[Target pointing data]
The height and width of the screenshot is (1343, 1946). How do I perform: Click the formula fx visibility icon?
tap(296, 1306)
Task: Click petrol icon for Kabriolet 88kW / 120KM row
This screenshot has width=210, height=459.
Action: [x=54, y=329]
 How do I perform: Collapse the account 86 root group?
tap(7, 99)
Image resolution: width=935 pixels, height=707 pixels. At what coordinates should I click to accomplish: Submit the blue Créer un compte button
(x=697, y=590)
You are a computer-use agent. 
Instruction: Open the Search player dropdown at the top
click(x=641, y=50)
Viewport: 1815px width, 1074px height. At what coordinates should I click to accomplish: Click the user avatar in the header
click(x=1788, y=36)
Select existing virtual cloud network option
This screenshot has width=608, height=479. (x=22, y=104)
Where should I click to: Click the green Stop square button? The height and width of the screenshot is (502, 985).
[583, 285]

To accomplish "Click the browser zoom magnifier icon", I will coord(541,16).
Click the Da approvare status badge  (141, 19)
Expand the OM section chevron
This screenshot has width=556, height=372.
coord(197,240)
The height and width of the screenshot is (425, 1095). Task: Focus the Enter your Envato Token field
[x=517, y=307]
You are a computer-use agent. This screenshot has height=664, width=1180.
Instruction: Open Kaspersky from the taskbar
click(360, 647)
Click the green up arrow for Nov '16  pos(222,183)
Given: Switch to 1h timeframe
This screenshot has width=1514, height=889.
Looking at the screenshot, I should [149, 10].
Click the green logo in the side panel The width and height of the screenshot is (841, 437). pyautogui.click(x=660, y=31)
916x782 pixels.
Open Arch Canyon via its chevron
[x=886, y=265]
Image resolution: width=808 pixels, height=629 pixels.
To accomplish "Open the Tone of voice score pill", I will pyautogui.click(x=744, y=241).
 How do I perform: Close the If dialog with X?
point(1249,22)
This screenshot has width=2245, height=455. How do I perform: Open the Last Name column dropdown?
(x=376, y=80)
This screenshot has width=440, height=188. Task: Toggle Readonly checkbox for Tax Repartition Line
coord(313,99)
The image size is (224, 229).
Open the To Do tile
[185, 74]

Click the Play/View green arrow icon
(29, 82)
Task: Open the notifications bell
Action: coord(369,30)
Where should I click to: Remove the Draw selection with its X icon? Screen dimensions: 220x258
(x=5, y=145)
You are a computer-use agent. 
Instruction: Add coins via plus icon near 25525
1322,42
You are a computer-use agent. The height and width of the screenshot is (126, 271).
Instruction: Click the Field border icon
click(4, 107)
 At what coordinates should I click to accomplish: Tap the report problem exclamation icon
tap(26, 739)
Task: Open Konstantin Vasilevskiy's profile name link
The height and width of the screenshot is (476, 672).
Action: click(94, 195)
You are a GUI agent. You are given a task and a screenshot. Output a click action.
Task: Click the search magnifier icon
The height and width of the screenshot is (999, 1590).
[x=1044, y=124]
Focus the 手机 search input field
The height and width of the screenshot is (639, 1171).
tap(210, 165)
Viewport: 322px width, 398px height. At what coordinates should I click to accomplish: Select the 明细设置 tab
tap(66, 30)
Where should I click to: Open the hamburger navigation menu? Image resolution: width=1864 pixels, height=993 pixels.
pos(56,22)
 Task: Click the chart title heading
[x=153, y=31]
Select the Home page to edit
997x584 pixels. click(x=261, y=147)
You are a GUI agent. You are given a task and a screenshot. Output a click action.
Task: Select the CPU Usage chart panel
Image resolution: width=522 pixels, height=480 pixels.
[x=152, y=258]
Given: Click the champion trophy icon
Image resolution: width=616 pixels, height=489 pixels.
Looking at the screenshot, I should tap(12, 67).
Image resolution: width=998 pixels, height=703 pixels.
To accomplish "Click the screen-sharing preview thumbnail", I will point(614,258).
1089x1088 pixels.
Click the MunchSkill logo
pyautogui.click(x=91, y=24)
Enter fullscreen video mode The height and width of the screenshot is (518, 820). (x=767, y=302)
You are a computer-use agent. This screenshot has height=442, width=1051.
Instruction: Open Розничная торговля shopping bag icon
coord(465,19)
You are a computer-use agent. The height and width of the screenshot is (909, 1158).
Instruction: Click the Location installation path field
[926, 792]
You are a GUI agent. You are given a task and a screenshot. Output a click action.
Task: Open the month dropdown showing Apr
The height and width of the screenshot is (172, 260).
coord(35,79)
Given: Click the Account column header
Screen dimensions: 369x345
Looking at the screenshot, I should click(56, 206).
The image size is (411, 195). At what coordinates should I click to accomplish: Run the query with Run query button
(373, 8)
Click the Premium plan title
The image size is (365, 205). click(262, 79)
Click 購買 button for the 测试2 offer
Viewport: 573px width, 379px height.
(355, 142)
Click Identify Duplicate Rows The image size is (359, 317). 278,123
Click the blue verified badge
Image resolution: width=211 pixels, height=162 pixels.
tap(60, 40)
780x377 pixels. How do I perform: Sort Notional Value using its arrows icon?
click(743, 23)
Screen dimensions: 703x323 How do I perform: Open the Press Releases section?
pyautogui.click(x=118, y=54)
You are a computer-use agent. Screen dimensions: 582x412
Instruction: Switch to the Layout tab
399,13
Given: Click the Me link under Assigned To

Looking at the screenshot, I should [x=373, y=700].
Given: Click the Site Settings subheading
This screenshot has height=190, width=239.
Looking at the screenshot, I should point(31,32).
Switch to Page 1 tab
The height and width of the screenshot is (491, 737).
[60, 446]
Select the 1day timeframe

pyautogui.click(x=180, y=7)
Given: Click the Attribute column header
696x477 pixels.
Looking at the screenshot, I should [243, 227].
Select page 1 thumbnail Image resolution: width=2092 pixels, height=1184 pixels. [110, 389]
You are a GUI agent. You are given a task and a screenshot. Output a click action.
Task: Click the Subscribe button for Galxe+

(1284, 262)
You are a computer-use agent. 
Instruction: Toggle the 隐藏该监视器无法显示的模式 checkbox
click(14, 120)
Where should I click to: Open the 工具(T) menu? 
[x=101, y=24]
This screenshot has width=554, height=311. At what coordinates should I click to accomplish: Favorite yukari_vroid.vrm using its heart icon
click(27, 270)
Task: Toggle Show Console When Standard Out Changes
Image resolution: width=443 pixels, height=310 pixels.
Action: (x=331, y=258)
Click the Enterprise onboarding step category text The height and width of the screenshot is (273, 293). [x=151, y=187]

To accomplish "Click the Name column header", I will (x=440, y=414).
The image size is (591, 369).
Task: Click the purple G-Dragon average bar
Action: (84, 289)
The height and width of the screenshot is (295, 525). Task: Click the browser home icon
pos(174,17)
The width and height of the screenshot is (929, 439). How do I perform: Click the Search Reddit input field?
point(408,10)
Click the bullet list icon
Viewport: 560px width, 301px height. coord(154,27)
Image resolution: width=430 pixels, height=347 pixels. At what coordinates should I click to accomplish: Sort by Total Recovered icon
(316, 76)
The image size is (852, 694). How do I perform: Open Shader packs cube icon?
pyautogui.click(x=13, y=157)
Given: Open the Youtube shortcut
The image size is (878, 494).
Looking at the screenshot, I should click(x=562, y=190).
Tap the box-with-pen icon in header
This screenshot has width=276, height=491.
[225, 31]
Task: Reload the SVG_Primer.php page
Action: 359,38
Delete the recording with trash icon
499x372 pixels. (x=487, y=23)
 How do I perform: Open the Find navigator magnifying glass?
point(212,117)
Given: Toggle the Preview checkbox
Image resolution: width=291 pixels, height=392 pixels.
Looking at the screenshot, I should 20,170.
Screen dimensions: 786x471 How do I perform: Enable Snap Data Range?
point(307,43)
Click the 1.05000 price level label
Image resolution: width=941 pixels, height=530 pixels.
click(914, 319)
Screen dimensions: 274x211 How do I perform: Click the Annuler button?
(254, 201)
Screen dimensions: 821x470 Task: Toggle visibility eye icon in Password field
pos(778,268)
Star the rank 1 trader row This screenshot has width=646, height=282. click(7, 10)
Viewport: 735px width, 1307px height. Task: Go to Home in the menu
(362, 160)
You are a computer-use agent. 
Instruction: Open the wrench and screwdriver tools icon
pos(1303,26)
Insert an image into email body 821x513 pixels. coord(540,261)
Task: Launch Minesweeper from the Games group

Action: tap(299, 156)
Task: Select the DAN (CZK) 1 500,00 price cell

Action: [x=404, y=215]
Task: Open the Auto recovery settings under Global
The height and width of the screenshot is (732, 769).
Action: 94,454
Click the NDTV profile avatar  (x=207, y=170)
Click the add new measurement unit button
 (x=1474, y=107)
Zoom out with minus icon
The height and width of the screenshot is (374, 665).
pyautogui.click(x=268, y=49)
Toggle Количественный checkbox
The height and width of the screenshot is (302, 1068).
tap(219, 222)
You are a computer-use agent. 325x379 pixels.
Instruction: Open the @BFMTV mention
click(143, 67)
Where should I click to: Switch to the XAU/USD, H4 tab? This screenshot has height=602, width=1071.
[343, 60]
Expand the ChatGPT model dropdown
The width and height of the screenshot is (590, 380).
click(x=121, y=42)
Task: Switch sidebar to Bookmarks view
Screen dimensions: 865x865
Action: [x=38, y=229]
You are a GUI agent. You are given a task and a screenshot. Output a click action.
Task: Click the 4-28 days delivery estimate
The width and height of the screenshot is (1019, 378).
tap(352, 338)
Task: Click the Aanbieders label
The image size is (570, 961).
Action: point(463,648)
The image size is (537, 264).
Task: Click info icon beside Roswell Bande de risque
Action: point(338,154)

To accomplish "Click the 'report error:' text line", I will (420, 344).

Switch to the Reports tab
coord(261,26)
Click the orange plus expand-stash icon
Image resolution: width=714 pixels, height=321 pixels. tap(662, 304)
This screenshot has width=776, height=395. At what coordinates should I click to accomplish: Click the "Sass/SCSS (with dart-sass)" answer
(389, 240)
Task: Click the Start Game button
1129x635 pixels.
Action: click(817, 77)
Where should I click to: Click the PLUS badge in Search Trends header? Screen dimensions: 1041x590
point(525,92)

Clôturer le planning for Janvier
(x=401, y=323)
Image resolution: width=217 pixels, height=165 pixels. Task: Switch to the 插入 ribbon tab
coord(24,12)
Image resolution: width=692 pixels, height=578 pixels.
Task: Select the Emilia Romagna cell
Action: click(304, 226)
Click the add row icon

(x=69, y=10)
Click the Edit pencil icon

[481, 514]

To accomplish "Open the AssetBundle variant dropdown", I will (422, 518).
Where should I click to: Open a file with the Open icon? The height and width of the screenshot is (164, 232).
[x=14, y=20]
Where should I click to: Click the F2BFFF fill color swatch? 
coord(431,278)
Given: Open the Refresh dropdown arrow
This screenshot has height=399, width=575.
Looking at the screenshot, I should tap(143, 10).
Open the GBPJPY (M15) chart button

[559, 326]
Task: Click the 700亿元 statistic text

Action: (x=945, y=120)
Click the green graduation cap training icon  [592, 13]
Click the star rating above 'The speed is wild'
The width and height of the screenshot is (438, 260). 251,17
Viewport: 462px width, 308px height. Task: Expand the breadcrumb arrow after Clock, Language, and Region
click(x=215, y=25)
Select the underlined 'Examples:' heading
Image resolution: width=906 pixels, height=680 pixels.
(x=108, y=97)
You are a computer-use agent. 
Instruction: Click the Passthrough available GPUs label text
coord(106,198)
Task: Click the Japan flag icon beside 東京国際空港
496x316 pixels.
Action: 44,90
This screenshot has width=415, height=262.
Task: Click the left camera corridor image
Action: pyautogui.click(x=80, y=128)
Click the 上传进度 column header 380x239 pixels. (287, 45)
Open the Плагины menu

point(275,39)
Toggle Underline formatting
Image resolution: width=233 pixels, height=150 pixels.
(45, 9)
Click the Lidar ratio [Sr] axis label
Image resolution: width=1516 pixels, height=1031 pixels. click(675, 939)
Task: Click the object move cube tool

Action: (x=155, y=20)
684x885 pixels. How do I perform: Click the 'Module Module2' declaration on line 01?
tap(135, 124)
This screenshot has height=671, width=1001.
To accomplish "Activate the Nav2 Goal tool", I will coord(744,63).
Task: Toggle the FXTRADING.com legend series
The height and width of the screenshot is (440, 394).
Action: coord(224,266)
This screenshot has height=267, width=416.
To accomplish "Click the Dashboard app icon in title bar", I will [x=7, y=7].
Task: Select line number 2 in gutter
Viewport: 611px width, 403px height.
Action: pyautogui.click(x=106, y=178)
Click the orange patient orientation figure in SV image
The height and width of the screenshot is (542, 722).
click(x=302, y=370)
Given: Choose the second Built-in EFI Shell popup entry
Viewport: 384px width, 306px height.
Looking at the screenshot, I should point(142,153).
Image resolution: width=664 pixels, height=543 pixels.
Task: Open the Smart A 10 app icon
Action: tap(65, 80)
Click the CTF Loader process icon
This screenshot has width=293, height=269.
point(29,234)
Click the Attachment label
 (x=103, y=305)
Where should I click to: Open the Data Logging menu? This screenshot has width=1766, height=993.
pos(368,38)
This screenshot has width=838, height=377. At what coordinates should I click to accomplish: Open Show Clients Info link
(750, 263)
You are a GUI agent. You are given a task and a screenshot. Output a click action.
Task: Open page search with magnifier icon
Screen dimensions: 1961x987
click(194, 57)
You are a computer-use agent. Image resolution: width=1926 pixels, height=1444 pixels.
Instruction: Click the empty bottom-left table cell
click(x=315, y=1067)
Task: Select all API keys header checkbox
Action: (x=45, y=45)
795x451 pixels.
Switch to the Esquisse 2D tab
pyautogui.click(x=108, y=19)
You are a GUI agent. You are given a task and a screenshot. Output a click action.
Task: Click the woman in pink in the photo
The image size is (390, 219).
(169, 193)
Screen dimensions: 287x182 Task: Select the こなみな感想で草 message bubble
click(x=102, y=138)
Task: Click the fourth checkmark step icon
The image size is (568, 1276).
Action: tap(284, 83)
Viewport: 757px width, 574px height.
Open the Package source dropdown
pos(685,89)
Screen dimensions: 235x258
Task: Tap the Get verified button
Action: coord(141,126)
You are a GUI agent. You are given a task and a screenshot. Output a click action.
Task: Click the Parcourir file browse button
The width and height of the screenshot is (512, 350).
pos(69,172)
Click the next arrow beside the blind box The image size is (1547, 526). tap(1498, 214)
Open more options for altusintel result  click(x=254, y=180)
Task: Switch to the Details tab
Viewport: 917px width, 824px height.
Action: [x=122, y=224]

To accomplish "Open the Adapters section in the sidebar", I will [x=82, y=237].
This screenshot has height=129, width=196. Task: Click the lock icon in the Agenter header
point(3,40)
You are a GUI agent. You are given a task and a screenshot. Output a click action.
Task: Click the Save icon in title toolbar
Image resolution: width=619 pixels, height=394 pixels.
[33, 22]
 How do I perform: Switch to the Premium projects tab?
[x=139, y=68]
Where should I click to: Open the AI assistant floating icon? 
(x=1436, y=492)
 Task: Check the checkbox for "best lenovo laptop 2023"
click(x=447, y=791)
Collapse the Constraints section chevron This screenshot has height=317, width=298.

• Aim of the exercise: Please copy out, character for character, the items starting with the line that contains "Viewport: 735px width, 1307px" and going on through the line that contains "(x=1474, y=107)".

• Written response:
Viewport: 735px width, 1307px height. Task: Go to Home in the menu
(362, 160)
You are a computer-use agent. 
Instruction: Open the wrench and screwdriver tools icon
pos(1303,26)
Insert an image into email body 821x513 pixels. coord(540,261)
Task: Launch Minesweeper from the Games group

Action: tap(299, 156)
Task: Select the DAN (CZK) 1 500,00 price cell

Action: [x=404, y=215]
Task: Open the Auto recovery settings under Global
The height and width of the screenshot is (732, 769).
Action: 94,454
Click the NDTV profile avatar  (x=207, y=170)
Click the add new measurement unit button
 (x=1474, y=107)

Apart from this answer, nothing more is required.